| Task directions |
Retype the part of the lines below that opens with the line containing "Expand the EVENTS menu chevron" and closes with the line containing "tap(488, 218)", both included, reproducing each line exactly.

::: Listed records

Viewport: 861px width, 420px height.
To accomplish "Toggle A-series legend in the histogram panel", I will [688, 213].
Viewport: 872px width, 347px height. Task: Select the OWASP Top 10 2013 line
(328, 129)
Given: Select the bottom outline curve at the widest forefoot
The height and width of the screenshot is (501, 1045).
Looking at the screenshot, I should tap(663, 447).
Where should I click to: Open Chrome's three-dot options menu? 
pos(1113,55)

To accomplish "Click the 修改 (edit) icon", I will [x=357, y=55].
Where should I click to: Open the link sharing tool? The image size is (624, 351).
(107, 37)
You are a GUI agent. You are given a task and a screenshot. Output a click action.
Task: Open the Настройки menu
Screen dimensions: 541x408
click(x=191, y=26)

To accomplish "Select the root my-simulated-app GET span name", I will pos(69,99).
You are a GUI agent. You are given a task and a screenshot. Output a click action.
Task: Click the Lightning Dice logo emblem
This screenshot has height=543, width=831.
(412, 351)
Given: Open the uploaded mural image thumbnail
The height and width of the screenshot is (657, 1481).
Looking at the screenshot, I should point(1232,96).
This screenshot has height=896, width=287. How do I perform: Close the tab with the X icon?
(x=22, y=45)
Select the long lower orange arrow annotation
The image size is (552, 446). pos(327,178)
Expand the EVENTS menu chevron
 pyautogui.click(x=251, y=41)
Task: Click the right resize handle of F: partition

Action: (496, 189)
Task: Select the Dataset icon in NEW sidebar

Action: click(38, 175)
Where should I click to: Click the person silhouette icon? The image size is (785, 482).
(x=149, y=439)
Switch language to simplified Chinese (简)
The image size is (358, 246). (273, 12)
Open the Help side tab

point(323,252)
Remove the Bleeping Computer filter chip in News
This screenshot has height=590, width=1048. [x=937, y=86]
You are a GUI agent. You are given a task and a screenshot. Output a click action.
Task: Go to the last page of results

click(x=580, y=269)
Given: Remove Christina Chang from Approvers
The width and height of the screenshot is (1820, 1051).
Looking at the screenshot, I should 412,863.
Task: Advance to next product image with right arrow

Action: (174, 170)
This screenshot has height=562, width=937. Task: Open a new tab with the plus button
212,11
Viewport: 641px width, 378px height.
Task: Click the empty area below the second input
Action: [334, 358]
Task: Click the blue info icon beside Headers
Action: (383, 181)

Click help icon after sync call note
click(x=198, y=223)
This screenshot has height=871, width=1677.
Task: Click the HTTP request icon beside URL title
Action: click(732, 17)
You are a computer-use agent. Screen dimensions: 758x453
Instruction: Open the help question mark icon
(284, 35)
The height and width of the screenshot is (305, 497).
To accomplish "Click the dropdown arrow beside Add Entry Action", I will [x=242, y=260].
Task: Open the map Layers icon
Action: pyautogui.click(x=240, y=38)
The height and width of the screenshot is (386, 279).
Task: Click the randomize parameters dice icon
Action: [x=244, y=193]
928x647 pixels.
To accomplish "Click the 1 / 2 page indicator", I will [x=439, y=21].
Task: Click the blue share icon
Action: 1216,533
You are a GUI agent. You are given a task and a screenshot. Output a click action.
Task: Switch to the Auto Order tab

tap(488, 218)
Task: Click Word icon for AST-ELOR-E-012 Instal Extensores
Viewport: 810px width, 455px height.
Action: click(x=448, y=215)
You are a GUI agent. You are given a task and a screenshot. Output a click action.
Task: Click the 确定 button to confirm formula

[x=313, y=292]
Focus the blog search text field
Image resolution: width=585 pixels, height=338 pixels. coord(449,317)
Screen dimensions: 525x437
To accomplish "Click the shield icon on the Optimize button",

::::::

| Result |
Expand the EVENTS menu chevron
 pyautogui.click(x=251, y=41)
Task: Click the right resize handle of F: partition

Action: (496, 189)
Task: Select the Dataset icon in NEW sidebar

Action: click(38, 175)
Where should I click to: Click the person silhouette icon? The image size is (785, 482).
(x=149, y=439)
Switch language to simplified Chinese (简)
The image size is (358, 246). (273, 12)
Open the Help side tab

point(323,252)
Remove the Bleeping Computer filter chip in News
This screenshot has height=590, width=1048. [x=937, y=86]
You are a GUI agent. You are given a task and a screenshot. Output a click action.
Task: Go to the last page of results

click(x=580, y=269)
Given: Remove Christina Chang from Approvers
The width and height of the screenshot is (1820, 1051).
Looking at the screenshot, I should 412,863.
Task: Advance to next product image with right arrow

Action: (174, 170)
This screenshot has height=562, width=937. Task: Open a new tab with the plus button
212,11
Viewport: 641px width, 378px height.
Task: Click the empty area below the second input
Action: [334, 358]
Task: Click the blue info icon beside Headers
Action: (383, 181)

Click help icon after sync call note
click(x=198, y=223)
This screenshot has height=871, width=1677.
Task: Click the HTTP request icon beside URL title
Action: click(732, 17)
You are a computer-use agent. Screen dimensions: 758x453
Instruction: Open the help question mark icon
(284, 35)
The height and width of the screenshot is (305, 497).
To accomplish "Click the dropdown arrow beside Add Entry Action", I will [x=242, y=260].
Task: Open the map Layers icon
Action: pyautogui.click(x=240, y=38)
The height and width of the screenshot is (386, 279).
Task: Click the randomize parameters dice icon
Action: [x=244, y=193]
928x647 pixels.
To accomplish "Click the 1 / 2 page indicator", I will [x=439, y=21].
Task: Click the blue share icon
Action: 1216,533
You are a GUI agent. You are given a task and a screenshot. Output a click action.
Task: Switch to the Auto Order tab

tap(488, 218)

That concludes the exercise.